##### Input records #####
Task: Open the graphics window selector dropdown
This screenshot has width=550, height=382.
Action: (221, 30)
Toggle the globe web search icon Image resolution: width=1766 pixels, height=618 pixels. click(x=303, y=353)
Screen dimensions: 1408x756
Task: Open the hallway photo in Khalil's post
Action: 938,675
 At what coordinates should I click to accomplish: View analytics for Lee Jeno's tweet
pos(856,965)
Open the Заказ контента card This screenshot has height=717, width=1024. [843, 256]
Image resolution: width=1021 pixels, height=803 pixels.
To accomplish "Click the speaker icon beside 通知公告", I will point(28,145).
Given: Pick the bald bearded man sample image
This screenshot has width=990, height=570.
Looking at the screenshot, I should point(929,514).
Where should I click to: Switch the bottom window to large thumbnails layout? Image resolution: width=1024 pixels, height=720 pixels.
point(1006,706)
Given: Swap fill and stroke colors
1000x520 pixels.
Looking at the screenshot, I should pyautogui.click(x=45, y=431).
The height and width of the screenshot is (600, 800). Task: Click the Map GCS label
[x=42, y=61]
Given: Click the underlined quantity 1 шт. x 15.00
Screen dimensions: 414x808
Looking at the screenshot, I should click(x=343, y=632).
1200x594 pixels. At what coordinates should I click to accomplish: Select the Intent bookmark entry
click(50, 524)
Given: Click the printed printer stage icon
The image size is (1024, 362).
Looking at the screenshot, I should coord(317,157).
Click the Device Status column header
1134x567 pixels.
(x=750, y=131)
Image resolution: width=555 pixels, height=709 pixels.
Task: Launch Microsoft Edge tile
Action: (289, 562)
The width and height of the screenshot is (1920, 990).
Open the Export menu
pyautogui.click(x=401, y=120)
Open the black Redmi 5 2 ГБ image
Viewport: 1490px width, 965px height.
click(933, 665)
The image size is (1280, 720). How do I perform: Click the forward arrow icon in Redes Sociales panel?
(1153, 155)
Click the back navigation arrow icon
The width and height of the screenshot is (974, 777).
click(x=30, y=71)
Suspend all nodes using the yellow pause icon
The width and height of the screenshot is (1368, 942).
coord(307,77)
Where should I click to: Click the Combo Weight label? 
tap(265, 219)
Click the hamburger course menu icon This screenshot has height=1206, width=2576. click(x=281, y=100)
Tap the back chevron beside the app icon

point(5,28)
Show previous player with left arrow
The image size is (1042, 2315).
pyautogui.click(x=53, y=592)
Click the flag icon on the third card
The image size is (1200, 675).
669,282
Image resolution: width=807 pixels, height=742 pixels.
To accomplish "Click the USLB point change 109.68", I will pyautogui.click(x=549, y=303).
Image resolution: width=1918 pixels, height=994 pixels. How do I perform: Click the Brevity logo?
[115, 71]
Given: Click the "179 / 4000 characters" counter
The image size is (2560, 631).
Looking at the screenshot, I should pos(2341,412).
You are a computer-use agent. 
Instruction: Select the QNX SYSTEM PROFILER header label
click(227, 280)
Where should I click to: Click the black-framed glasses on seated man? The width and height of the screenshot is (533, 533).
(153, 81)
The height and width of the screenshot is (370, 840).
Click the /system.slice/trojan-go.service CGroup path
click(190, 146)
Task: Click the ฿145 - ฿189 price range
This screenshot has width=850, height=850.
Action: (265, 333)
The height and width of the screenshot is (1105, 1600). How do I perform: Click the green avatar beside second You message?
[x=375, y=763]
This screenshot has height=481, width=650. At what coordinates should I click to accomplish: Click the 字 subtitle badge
#####
▶ **Task goal**
If a line in the data contains the string "Given", copy it.

▶ **Exercise answer**
Given: Pick the bald bearded man sample image
Given: Swap fill and stroke colors
Given: Click the underlined quantity 1 шт. x 15.00
Given: Click the printed printer stage icon
Given: Click the "179 / 4000 characters" counter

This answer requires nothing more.